Document text =>
>>>
On August 17, 2012, the digital EHC modification was completed and tested unsatisfactorily. The licensee determined that the LDA function worked properly; but, the EHC fluid pressure dropped lower than desired and required a logic change to the turbine control valve servo demand signal to ensure full closure of the hydraulic dump valves following an LDA actuation to prevent a turbine trip. The change required a revision to the original design modification package EC 246849 PC/M-08 077, Turbine Digital Controls Upgrade. The revision was performed under change request EC 246849 CRN 253. The change documentation instructed the programmer to set the turbine control valve LDA reset point to 50 percent turbine load and the programmer mistakenly set the value to 50 psig. The programmer failed to properly validate the units used in the software parameter. This new reset value created a dead band that was too large and did not allow for disarming the logic before reaching the LDA protective circuit logic values. The problem became evident during a planned shutdown when turbine load was reduced per general operating procedures for a controlled reactor plant shutdown. As the operators lowered power, they reached the LDA protective actuation set point before the LDA disarmed. As a result, the LDA circuit sensed a loss of load condition and the turbine control valves automatically closed at approximately 25 percent power reactor thermal power resulting in control room indications of no load on the turbine. The operators manually tripped the unit due to the unexpected turbine load indication going to zero.

The licensees root cause evaluation (RCE) determined the cause of this event to be the design modification change incorrectly established the reset value for the LDA function when the programmer failed to validate the units used in the program software. The licensee determined that since a value of 50 was the previous reset value, the programmer selected 50 psig as the new reset value versus 50 percent turbine load without checking the proper units were inputted into the program.

This issue was placed in the licensees corrective action program as action request (AR)1873643. Corrective actions completed or planned included: developing a digital design guide to ensure engineering quality in digital system projects, correct the Unit 4 LDA reset value, adding indicator lights to the turbine control system display to identify LDA armed status, and perform an extent of condition review for other EPU digital mods.

Analysis:

The failure of the programmer to input the proper units used in the Unit 3 LDA reset logic as specified by EC 246849 CRN 253 Attachment 5, Turbine Control Initial Values, was a performance deficiency. Licensee Unit 3 software change package EC 246849 CRN 253 Attachment 5, Turbine Control Initial Values, instructed the programmer to set the LDA disarm value to 50 percent turbine load. Contrary to this instruction, the programmer set the disarm value to 50 psig. The performance deficiency was more than minor because it was associated with the equipment reliability attribute of the initiating events cornerstone and adversely affected the cornerstone objective to limit the likelihood of those events that upset plant stability and challenge critical safety functions during power operations. The finding was determined to be of very low (green)safety significance based on Exhibit 1, Initiating Events Screening Questions, found in Inspection Manual Chapter 0609, Significance Determination Process, Appendix A, Significance Determination Process for Findings At-Power, dated June 19, 2012. This was due to the fact that the finding did not result in a loss of mitigation equipment relied upon to transition the plant from the onset of the trip to a stable shutdown condition. The inspectors determined the cause of this finding was associated with a cross cutting aspect of procedure adherence. Specifically, the licensee set the turbine control valve LDA reset point to 50 psig instead of 50 percent turbine load as prescribed in EC 246849. (H.8)
<<<
Extracted information =>
>>>
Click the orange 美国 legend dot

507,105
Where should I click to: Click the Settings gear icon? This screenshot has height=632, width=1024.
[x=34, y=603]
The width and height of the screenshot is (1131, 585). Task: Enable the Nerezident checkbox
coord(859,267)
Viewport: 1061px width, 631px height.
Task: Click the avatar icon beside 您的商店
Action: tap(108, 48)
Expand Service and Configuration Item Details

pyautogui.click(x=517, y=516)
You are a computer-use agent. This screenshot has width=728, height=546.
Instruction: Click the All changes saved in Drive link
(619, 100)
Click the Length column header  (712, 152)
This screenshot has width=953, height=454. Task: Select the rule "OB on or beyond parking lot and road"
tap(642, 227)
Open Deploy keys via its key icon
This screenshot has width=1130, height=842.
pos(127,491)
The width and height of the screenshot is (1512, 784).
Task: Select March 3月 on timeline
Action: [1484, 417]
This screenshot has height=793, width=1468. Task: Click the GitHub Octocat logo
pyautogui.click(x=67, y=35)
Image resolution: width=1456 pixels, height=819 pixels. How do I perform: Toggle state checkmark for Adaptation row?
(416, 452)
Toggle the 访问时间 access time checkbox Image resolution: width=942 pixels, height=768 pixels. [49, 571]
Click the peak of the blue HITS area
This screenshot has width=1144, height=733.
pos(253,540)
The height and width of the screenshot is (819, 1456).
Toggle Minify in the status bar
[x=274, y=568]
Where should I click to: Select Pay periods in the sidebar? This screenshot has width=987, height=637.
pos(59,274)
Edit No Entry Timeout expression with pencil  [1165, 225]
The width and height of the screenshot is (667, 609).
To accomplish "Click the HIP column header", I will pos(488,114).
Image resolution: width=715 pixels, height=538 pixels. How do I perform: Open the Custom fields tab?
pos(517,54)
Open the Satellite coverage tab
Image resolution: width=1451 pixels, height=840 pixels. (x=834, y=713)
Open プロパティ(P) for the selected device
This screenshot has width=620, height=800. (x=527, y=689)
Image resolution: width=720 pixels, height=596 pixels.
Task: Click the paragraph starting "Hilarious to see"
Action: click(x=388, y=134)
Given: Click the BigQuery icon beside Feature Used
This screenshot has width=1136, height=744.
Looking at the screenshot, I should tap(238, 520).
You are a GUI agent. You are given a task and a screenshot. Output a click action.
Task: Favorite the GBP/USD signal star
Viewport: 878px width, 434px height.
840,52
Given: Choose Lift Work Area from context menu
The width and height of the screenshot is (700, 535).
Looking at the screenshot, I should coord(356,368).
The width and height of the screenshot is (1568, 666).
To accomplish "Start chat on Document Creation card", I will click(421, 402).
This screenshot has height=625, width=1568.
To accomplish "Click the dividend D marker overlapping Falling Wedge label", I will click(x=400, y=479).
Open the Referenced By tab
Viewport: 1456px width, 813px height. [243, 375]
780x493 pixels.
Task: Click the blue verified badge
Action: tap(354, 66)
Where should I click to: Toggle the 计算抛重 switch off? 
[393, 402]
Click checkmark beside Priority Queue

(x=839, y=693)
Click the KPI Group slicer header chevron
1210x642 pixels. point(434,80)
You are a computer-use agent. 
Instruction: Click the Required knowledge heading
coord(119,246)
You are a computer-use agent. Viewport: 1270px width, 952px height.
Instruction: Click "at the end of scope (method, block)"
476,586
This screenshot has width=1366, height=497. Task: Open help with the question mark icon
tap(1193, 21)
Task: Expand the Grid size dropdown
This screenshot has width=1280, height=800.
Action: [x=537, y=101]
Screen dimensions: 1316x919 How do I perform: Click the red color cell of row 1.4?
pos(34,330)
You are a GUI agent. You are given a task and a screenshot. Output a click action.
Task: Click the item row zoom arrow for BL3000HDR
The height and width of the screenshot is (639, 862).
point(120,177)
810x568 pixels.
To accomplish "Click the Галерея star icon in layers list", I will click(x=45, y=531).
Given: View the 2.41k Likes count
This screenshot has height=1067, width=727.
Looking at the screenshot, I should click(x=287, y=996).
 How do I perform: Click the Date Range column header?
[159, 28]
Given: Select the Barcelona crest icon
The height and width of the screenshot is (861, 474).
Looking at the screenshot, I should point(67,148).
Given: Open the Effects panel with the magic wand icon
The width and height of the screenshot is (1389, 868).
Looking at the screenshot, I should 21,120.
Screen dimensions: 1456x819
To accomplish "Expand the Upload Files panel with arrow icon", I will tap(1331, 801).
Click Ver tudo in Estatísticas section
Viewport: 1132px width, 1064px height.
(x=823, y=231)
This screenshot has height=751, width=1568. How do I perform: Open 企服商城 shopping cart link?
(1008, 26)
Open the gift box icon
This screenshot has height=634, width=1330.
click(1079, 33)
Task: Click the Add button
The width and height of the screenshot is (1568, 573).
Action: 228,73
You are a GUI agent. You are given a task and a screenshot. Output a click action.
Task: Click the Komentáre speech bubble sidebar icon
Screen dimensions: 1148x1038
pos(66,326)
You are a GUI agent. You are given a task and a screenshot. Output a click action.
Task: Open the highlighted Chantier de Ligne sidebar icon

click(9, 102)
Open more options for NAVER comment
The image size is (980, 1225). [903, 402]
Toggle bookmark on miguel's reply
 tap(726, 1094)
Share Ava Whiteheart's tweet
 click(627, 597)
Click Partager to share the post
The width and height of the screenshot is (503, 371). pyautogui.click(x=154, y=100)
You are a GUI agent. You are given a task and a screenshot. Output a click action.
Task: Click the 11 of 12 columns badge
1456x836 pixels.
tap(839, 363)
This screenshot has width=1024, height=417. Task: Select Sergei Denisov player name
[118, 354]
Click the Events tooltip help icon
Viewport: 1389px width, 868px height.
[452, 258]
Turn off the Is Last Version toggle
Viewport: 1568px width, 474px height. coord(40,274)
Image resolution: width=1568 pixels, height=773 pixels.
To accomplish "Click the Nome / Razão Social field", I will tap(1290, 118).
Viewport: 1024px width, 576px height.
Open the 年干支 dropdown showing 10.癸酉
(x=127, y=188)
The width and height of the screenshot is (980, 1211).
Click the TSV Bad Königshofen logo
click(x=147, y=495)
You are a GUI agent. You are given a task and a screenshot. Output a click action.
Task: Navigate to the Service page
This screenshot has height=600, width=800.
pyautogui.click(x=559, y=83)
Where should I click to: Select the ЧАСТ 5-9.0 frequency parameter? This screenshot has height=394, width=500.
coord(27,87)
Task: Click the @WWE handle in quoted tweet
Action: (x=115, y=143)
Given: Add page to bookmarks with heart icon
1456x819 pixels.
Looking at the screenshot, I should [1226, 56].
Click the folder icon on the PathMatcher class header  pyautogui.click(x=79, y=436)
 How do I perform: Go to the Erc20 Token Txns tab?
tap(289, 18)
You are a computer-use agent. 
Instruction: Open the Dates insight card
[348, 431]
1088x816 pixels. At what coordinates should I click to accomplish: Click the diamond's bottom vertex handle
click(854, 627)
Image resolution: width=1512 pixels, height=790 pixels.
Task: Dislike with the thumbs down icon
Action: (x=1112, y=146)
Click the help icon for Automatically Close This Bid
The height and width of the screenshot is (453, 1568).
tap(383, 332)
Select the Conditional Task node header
<<<
Task A =>
In the text on the turbine control valve reset error, why did the programmer enter 50 psig as the new reset value? Answer in one to three sentences.
Task B =>
From the text on the turbine control valve reset error, extract the stretch from "This issue was" through "EPU digital mods.".

Full response A =>
The licensee found that 50 had been the previous reset value, so the programmer entered 50 psig. The programmer did not check that the right units, 50 percent turbine load, had been entered into the program.

Full response B =>
This issue was placed in the licensees corrective action program as action request (AR)1873643. Corrective actions completed or planned included: developing a digital design guide to ensure engineering quality in digital system projects, correct the Unit 4 LDA reset value, adding indicator lights to the turbine control system display to identify LDA armed status, and perform an extent of condition review for other EPU digital mods.